Kintsugi reached full-on stalker status when it showed up yet again earlier this week, as I was reading Rick Rubin’s luminous meditation on how to make art, “The Creative Act: A Way Of Being.” In his reference to kintsugi, Rubin concludes, “Whatever insecurities we have can be reframed as a guiding force in our creativity.”
Hmm. As I have been thinking about Never Happier and what I hope to do here—less about tangible goals, and more about my overall intention—this whole kintsugi thing seems more than timely.
So maybe the universe, maybe even Kate herself, is telling me to lead with the broken places. To be vulnerable and share what feels less like a single golden vein and more like a veritable golden subway system running across this human facade.
We all know people who hide their flaws and do it well. Like a vase that is broken and glued back together on the inside, the cracks are barely visible. The appearance of perfection is the goal. Exhausting, and, as we know, never the full story. (Also, boring!) Kate, I can tell you, had zero patience for this. Straight to the band-aid. Or what’s the point?
Isn’t that what we love about those Never Happier moments? The collective exhale? The relief of no longer hiding the cracks?

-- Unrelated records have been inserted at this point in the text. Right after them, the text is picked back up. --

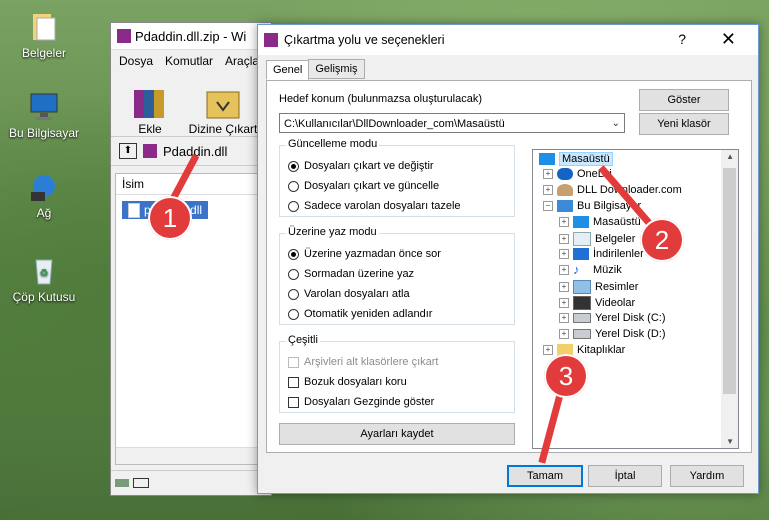 This screenshot has height=520, width=769. What do you see at coordinates (380, 99) in the screenshot?
I see `target-label: Hedef konum (bulunmazsa oluşturulacak)` at bounding box center [380, 99].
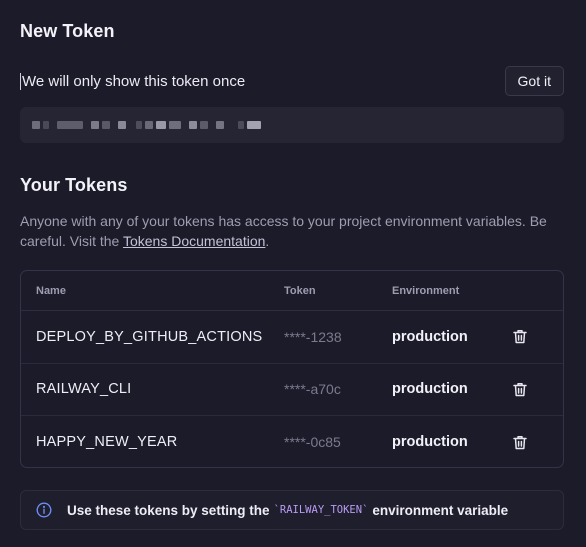 The height and width of the screenshot is (547, 586). I want to click on note-text-before: Use these tokens by setting the, so click(168, 510).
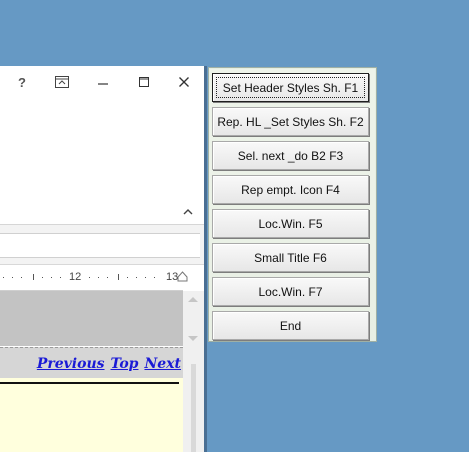 Image resolution: width=469 pixels, height=452 pixels. Describe the element at coordinates (90, 383) in the screenshot. I see `horizontal-rule` at that location.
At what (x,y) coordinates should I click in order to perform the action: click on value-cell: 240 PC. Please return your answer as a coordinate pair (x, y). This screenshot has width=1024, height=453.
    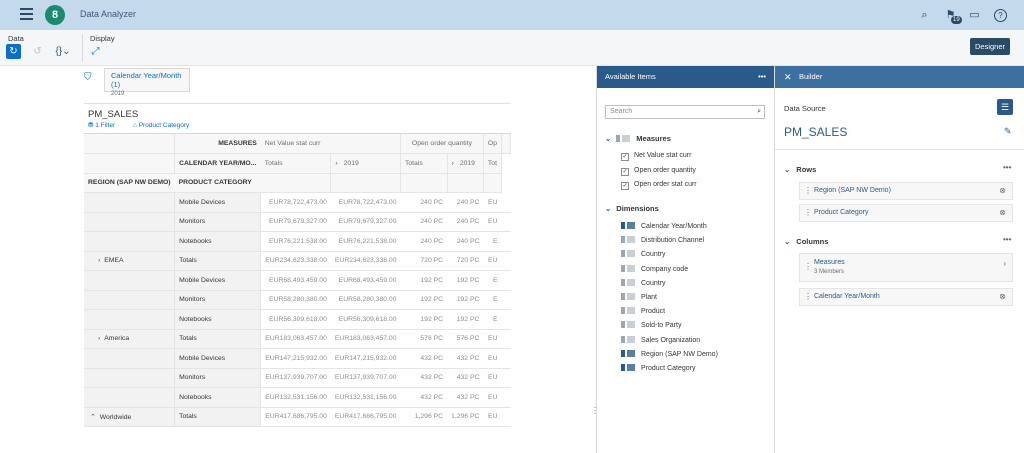
    Looking at the image, I should click on (466, 222).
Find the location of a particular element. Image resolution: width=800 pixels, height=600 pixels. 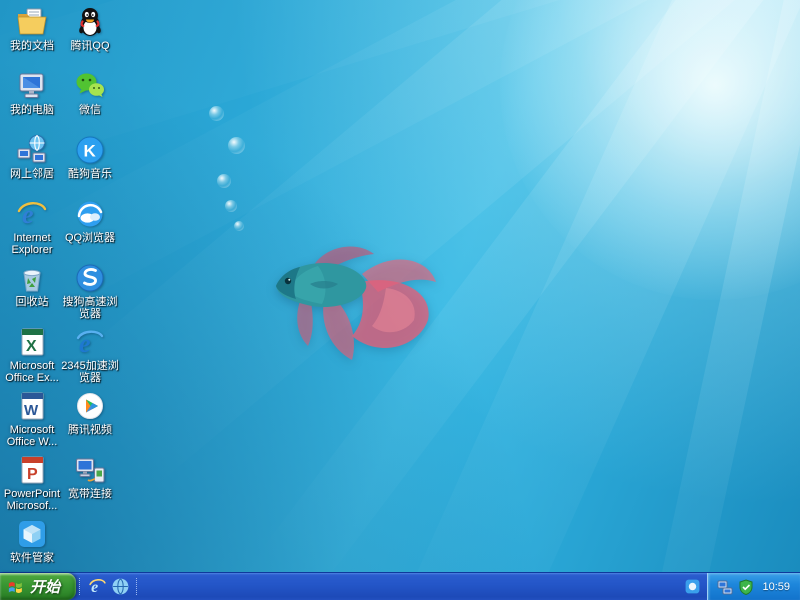

desktop-icon-label: 腾讯QQ is located at coordinates (90, 46).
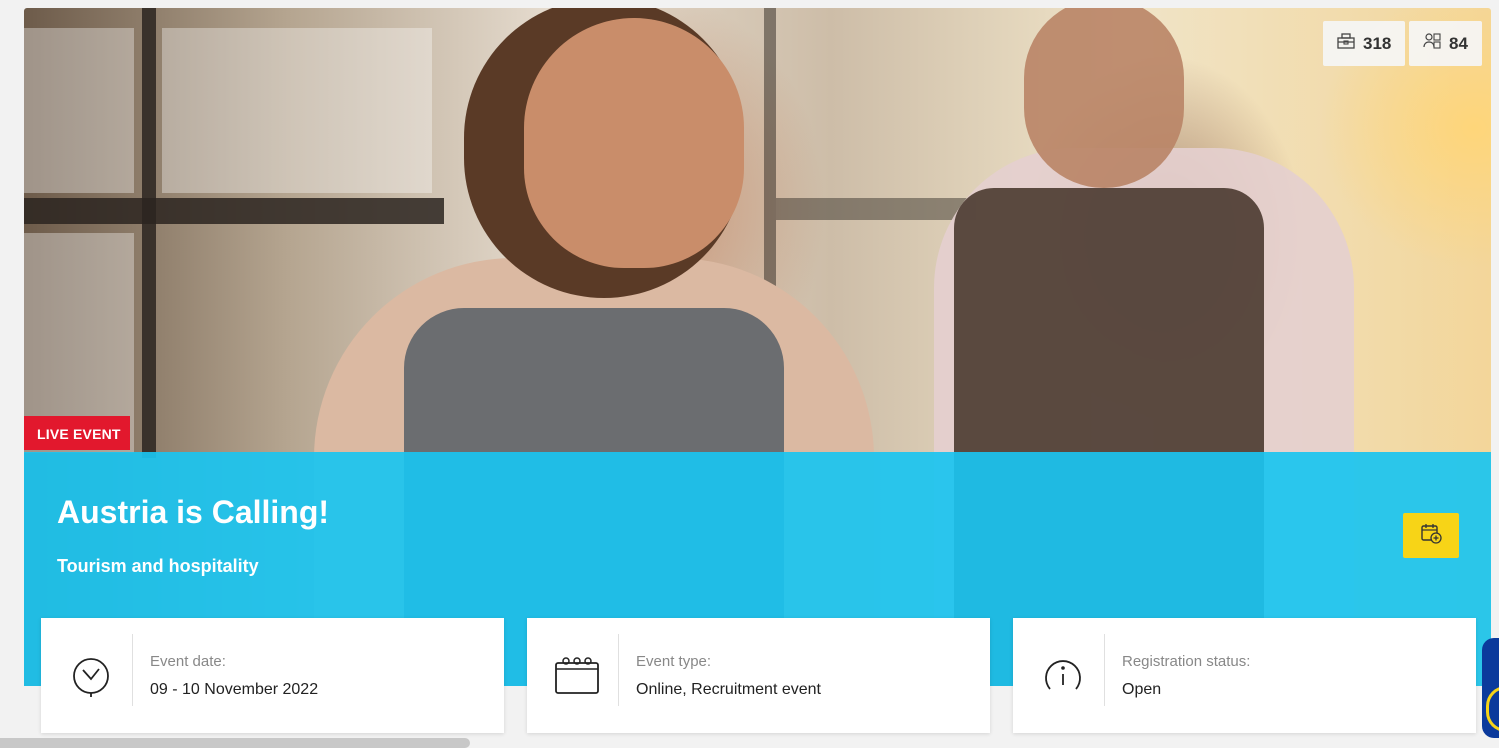  I want to click on event-date-card: Event date: 09 - 10 November 2022, so click(272, 676).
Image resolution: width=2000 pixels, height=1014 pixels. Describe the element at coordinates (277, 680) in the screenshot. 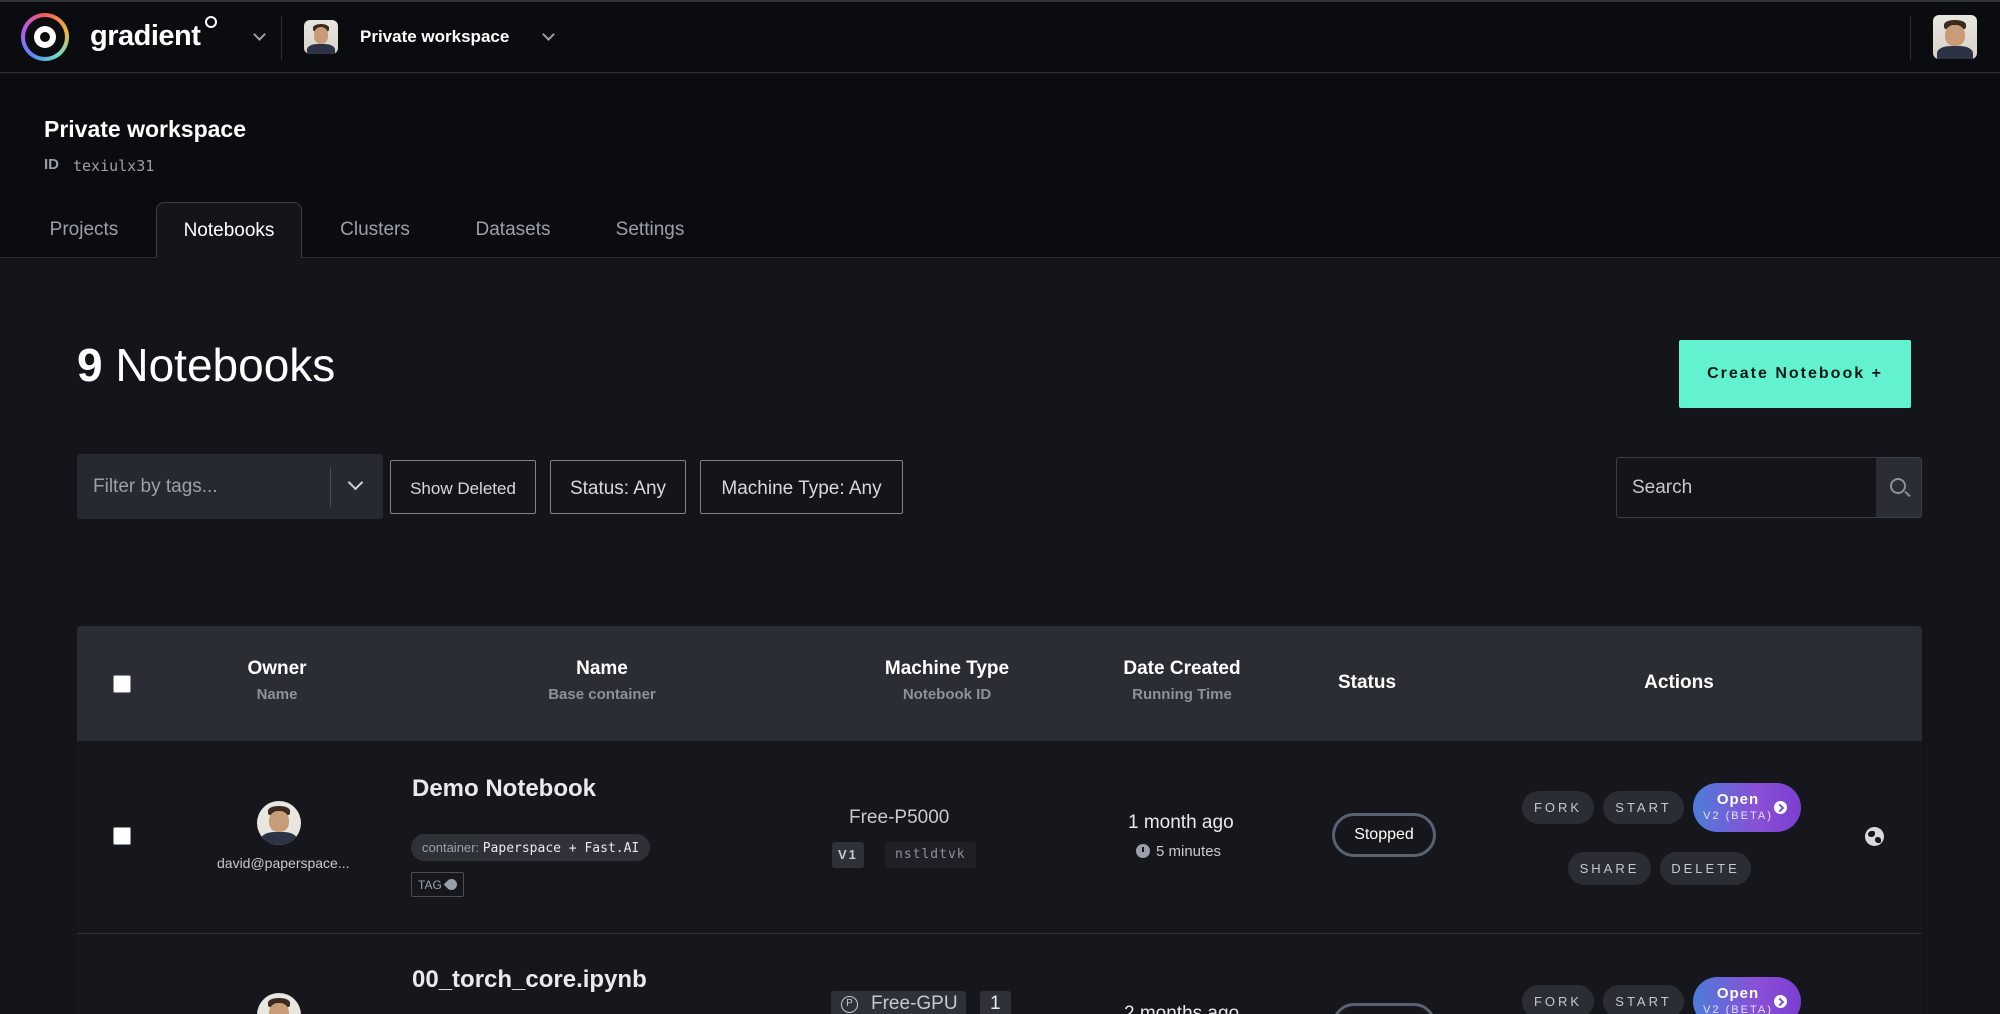

I see `column-owner: Owner Name` at that location.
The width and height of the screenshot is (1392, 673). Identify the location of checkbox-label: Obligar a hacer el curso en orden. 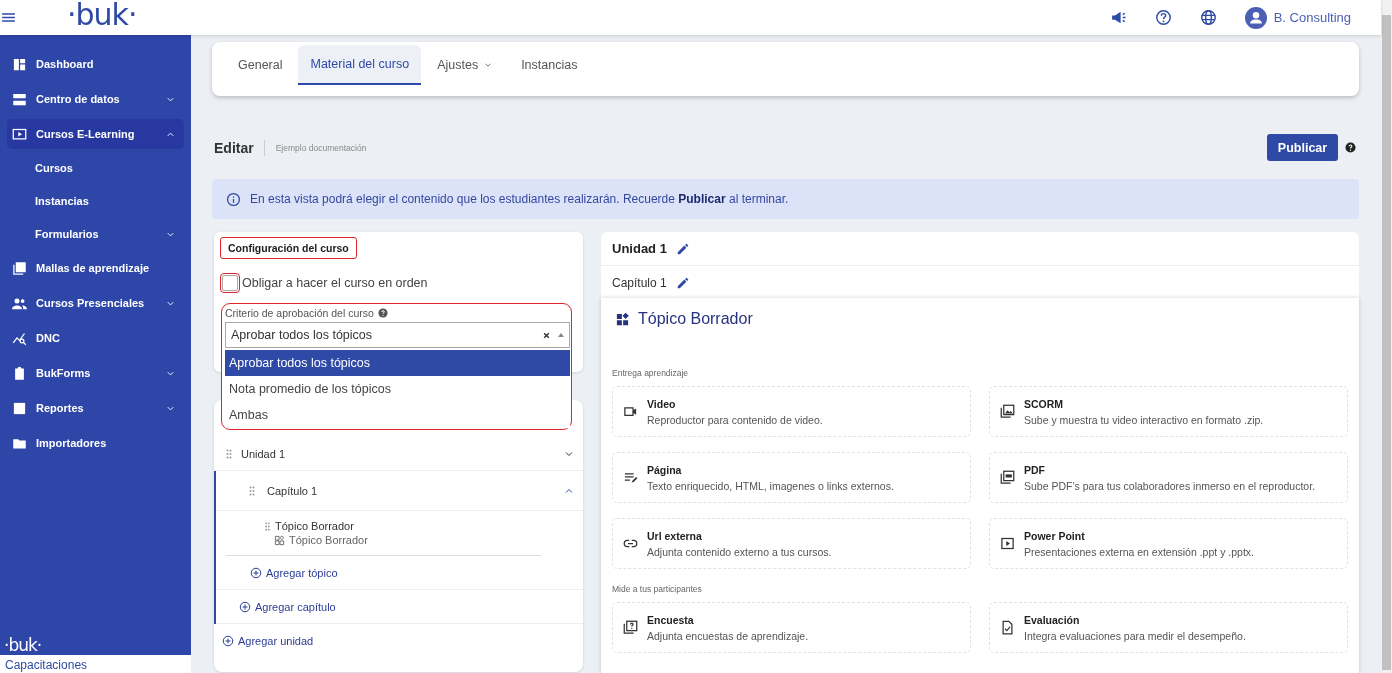
(335, 283).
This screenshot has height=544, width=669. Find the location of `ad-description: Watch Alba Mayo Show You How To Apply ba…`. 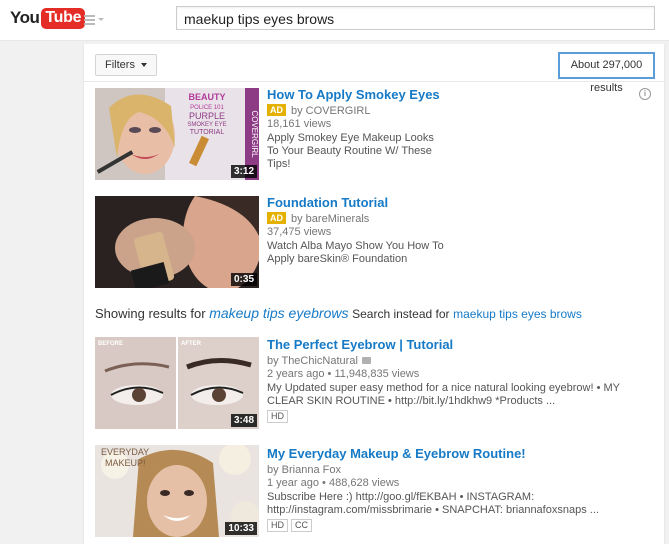

ad-description: Watch Alba Mayo Show You How To Apply ba… is located at coordinates (356, 252).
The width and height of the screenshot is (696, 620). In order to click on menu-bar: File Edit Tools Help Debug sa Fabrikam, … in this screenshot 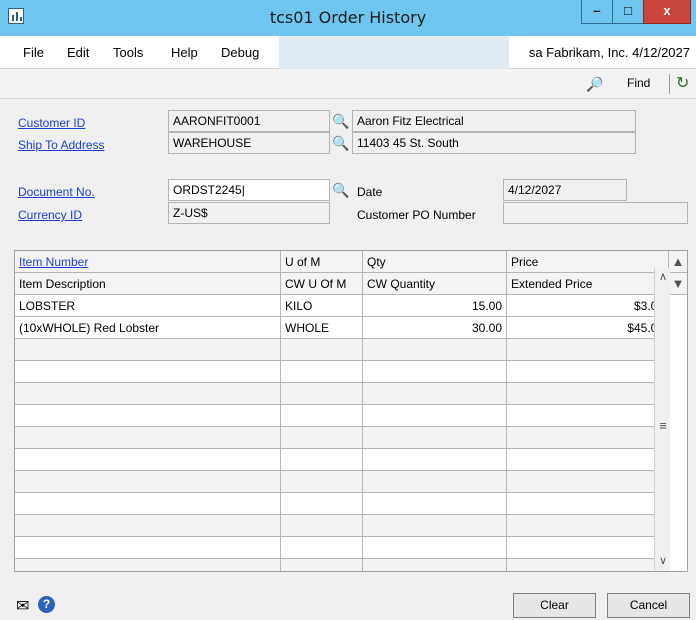, I will do `click(348, 52)`.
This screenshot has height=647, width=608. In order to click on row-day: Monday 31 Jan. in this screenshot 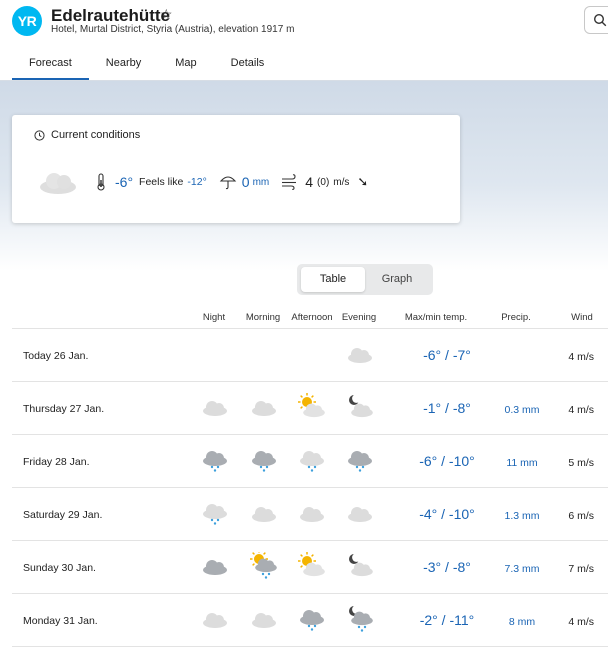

The other night, my older daughter and I were sitting in her closet which she has turned into a reading nook and “earring display.” We were chatting about our days and I started to tell her about kintsugi. She asked a question that had not occurred to me, as children so often do.
“Do they break things on purpose?” she said.
“No, honey,” I said, “I think things inevitably get broken along the way and the point is to celebrate the beauty of that instead of trying to hide it.”
I tucked her in and thought back to class earlier in the day. Toward the end, we gave the women a few minutes to write about what kintsugi meant to them. Their responses were beautiful and heartbreaking and true.
I did the same exercise, alongside them, and was surprised by what I wrote:
When I think about kintsugi, I think about the wounds from my own childhood and how raising my children sometimes feels like the process of mending those broken places. It can be painful sometimes—the extraction of the sap, the blood of my own body and memory—but to see them have something different, something better, is to watch, in real time, as each tiny crack fills with gold.
So, raising a metaphorical glass, here’s to leading with the broken parts and filling the cracks with gold.
Also to imperfection because, as we all are, this newsletter is a work in progress.
This is Never Happier, and I’m glad you’re here.